先輩からの健気なアプローチに気が付いたのか、スカイハイさんはいつからか、先輩の横に頻繁にいるようになっていた。

『バーナビーさん、聞いてください。昨日スカイハイさんと少しだけお話ができたんです。』
『あの、今日、スカイハイさんがランチに誘ってくれていて……。』
『バーナビーさん、どうしよう!!スカイハイさんからご自宅にお招きいただいて……。』
『昨日、キースさ……あ、スカイハイさんのご自宅にお伺いしたんですけど、ジョン君っていう犬を飼っていらっしゃっていて、』
『うぅ……、やっぱり、僕じゃ……。そもそも、僕、男だし……。』
『バーナビーさん、僕、どうやったらキースさんを励ましてあげられるでしょう。』

先輩が僕に話しかけてくれたのはスカイハイに関することだけだった。

「ハハハ……。」

自分が情けなくて口から笑いがこぼれおちた。

「バーナビーさん?」

先輩が僕の顔を心配そうにのぞきこんでくれた。その瞬間、先程までよりも、風が強くなった。不思議に思って空を見上げると、そこには渦中の人物がいて、距離はあるものの嫉妬している様子が見て取れる。
(きっと、逃げてしまった先輩を探していたのだろうな。)
スカイハイで、キース・グッドマンでいっぱいな先輩の頭の中に今は、少しだけ場所を作ってもらっていること、今までも、これからもあなたはこの愛くるしい人の頭の中をいっぱいにしてしまうのだから、今だけは僕が勝ってもいいじゃないかと思い、少しだけ、口角を上げて、先輩の腕を引っ張り、自分の腕の中に閉じ込める。

「ば、バーナビーさん!?」
「少しだけ、こうさせてください。」

焦って、こちらに飛んでこようとして、しかし、先輩に逃げられてしまったこともあり、どうしたらいいものか戸惑っているスカイハイを視界の隅にとらえた。せいぜい今くらい嫉妬して、困っていたらいいと思う。僕は今までずっと苦しかったんだから。

「あ、あの、バーナビーさん……。」
「おめでとうございます。」
「えっ?」
「スカイハイさんとのこと。あきらめなくて、よかったじゃないですか。」
「あ、えっと、ありがとうございます。でも、まだ、夢のようで……。」
「スカイハイさん、きっとあなたに逃げられてしまって勘違いして焦っているでしょうから、探してあげてください。」
「あ、そ、そうですよね……!僕、はなんてことを。」
「まあ、僕としてはいい気味だと思いますけどね。」

へ?と不思議そうに顔を上げようとする先輩に、今の自分の顔を見られないように腕の力を少しだけ強くして、顔を見られないように、さっ、と立ち上がる。

「じゃあ、僕はトレーニングに戻るんで。」
「あ、す、すいません、バーナビーさん忙しいのに貴重な時間を僕なんかのために使わせてしまって……。」
「あなたのために使う時間は、僕にとって有意義だから問題ないですよ。」

情けない顔を見られないように、先輩には自分の背中だけを見せて、扉に手をかける。

「先輩、お幸せに。スカイハイさんに泣かされたらいつでも行ってくださいね。先輩の代わりに殴るなり、蹴るなりしてやりますから。」

本当なら、ここで彼に笑ってあげれたらカッコイイのに、そんなことを出来る余裕何て今の僕にはないから、出来るだけ早く扉を閉めてここから去ろうとする。
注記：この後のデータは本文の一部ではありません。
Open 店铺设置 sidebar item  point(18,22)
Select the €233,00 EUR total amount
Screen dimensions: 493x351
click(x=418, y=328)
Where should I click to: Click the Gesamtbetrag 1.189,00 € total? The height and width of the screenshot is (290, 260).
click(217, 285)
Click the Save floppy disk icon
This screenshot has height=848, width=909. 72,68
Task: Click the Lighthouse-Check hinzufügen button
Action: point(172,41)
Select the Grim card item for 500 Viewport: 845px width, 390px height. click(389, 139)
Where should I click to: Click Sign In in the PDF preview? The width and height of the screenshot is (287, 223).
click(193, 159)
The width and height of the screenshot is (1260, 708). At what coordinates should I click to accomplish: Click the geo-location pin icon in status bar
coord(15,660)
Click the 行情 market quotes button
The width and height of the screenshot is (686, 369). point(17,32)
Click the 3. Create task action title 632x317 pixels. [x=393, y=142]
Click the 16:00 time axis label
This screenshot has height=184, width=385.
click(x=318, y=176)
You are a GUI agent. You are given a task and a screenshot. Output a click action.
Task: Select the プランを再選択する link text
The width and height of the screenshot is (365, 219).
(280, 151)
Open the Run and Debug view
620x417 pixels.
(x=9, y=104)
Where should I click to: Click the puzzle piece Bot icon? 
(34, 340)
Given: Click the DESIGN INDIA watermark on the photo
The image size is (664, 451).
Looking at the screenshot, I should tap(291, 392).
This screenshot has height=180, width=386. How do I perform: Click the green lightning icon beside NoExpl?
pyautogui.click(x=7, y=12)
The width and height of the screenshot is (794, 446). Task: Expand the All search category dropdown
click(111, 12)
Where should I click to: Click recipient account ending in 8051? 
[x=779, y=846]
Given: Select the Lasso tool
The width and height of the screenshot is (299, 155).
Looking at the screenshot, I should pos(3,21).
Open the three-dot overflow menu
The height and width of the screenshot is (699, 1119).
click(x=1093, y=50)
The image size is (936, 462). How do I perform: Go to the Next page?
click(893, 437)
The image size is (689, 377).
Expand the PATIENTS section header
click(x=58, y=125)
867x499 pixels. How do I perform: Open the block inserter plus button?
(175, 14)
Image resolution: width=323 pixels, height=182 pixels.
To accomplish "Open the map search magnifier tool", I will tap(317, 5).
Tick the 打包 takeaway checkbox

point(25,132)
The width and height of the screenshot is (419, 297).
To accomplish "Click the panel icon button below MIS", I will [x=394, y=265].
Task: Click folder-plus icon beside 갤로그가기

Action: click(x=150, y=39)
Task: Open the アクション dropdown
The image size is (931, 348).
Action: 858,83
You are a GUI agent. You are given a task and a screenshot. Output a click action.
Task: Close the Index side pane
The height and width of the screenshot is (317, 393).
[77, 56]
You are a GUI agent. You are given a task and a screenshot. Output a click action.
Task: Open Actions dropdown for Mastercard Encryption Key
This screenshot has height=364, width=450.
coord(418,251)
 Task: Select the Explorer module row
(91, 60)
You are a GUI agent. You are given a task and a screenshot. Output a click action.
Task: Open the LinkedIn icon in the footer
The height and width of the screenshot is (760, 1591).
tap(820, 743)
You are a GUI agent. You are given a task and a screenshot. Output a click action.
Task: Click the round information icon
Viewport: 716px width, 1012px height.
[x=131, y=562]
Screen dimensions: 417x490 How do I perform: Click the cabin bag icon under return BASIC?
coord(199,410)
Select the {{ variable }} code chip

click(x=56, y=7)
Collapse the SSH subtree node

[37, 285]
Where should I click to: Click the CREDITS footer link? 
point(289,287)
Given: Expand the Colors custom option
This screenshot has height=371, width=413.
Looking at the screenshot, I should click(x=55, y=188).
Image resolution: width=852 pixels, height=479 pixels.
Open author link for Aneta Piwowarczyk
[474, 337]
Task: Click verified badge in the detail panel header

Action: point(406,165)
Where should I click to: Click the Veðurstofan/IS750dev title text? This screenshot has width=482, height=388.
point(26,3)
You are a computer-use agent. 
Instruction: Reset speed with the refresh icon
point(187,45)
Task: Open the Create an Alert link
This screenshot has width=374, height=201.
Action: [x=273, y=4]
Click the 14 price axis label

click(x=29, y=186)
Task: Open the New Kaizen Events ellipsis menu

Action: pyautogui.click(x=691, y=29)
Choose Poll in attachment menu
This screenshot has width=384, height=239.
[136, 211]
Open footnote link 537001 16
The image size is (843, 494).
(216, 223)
「バーナビーさん!本当にありがとうございました!!!」

先輩からの純粋な言葉で、涙腺は崩壊した。

「あ、いたいた、おいバニーなにしてた、っておい!バニー!?」




End



(BBJに相談する先輩の話と言われたのに、これ相談してないですね。しかも兎さん可哀そう…。一応15話からしばらくたったイメージ?イメージなのですが、もう自己満足すぎてごめんなさいって感じですね。読んでくださってありがとうございました。)